▸ **Task details**: Within the listing below, how many lines contain the word "plus"? Answer with the number only.

▸ **Information given**:
◇ ◇ ◇ ◇

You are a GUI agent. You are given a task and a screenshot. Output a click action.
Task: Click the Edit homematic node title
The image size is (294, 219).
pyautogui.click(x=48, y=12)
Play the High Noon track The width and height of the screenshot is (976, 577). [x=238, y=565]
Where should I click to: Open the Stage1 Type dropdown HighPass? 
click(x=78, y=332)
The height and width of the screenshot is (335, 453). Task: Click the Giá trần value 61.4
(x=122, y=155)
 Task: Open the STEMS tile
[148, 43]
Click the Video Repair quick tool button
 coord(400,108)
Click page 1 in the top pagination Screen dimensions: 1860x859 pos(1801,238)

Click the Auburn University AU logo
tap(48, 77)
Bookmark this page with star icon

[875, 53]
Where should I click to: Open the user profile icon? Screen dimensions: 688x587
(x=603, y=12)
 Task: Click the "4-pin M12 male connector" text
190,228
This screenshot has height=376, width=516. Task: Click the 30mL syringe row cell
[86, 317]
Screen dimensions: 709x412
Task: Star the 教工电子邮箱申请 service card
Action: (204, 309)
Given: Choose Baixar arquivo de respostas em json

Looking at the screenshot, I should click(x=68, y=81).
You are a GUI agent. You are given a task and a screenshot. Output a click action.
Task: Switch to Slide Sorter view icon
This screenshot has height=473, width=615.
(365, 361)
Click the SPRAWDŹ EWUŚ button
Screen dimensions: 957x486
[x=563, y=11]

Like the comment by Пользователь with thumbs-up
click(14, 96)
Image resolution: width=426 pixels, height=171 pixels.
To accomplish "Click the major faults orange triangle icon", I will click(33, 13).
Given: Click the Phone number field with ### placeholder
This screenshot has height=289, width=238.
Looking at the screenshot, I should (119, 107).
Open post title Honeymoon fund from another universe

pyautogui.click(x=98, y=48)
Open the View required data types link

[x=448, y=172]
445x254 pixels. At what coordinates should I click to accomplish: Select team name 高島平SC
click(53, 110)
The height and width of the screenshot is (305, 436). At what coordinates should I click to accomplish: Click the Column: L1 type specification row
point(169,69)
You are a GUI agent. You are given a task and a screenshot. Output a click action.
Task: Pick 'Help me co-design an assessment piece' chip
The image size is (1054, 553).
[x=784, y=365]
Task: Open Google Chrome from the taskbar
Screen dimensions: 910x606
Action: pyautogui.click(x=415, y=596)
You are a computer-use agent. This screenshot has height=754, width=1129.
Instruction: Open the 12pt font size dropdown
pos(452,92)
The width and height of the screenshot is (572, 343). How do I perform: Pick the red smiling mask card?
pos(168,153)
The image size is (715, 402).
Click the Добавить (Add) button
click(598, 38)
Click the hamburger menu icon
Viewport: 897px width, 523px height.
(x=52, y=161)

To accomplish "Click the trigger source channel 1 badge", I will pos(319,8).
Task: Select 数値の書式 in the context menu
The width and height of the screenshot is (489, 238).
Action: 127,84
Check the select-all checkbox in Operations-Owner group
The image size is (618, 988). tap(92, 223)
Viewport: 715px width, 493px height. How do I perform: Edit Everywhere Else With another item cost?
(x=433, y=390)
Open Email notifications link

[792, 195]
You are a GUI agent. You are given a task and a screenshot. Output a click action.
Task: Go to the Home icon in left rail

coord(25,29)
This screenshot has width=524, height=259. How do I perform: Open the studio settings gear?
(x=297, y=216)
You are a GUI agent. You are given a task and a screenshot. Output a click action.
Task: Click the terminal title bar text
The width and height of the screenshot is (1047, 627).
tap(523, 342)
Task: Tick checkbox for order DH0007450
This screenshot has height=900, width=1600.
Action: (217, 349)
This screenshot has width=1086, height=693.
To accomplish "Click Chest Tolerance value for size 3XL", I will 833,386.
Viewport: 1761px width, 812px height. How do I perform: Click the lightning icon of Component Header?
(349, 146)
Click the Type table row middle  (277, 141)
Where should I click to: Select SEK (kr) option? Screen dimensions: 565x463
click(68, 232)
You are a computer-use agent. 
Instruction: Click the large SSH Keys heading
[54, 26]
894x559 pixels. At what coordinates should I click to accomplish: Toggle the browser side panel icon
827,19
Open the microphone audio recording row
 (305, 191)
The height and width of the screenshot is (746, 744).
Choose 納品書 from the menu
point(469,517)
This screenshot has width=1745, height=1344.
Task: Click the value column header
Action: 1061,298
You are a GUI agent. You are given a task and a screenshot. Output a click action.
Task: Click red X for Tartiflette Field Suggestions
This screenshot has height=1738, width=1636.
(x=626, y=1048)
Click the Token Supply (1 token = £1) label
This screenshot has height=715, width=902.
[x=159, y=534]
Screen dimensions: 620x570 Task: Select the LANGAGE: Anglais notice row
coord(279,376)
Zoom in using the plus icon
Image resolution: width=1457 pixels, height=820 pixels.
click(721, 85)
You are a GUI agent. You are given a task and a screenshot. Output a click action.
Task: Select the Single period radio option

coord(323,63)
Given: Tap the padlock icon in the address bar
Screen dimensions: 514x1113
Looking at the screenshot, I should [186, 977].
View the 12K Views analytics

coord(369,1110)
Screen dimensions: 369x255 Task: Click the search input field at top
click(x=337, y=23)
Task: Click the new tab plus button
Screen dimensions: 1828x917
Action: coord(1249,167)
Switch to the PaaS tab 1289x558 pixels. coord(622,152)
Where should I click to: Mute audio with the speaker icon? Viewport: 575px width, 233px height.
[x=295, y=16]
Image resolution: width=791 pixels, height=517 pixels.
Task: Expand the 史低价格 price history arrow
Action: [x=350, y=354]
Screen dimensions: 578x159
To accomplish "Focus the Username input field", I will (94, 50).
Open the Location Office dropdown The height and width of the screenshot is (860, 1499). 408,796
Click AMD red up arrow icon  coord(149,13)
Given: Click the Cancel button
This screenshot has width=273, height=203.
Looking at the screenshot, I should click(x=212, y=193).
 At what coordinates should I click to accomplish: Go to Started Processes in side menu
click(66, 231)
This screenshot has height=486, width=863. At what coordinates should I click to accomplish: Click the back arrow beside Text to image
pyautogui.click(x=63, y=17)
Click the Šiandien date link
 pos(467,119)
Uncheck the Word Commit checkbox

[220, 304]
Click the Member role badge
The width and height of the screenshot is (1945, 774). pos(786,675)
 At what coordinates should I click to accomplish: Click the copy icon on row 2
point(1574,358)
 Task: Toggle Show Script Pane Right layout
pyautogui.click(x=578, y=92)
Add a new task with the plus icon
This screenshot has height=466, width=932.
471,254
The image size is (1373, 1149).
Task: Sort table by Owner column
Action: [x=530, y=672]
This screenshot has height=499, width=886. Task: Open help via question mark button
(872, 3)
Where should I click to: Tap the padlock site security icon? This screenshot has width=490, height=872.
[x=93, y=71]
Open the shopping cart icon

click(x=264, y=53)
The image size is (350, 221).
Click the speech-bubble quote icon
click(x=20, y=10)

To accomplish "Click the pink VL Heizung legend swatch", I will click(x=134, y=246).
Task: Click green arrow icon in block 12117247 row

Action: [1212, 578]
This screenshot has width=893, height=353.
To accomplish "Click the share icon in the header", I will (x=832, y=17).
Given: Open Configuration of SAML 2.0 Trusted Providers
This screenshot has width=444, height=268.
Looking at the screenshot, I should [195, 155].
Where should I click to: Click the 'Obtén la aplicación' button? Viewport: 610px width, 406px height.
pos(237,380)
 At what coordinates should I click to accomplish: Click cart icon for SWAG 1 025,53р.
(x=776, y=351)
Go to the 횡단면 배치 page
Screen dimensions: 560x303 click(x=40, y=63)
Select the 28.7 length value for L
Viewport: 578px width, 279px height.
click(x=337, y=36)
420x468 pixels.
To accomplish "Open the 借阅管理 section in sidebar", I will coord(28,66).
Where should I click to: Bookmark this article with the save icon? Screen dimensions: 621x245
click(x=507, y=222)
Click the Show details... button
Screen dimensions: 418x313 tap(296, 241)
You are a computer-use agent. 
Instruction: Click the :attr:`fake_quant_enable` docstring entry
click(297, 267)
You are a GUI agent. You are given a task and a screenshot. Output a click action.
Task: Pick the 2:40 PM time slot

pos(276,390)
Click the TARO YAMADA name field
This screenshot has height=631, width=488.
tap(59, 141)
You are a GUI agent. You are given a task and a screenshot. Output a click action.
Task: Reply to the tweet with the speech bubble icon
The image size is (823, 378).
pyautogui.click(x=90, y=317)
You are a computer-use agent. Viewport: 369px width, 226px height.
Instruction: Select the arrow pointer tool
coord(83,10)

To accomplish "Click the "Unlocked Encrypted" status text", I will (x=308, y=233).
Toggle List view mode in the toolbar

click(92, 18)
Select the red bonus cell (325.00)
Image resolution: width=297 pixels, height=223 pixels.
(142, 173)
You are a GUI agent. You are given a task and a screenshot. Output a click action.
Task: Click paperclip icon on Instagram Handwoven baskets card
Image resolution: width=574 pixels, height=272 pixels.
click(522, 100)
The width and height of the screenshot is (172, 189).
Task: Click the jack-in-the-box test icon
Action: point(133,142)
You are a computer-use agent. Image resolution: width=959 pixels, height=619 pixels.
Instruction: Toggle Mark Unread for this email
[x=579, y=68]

◇ ◇ ◇ ◇

▸ **Response area**: 3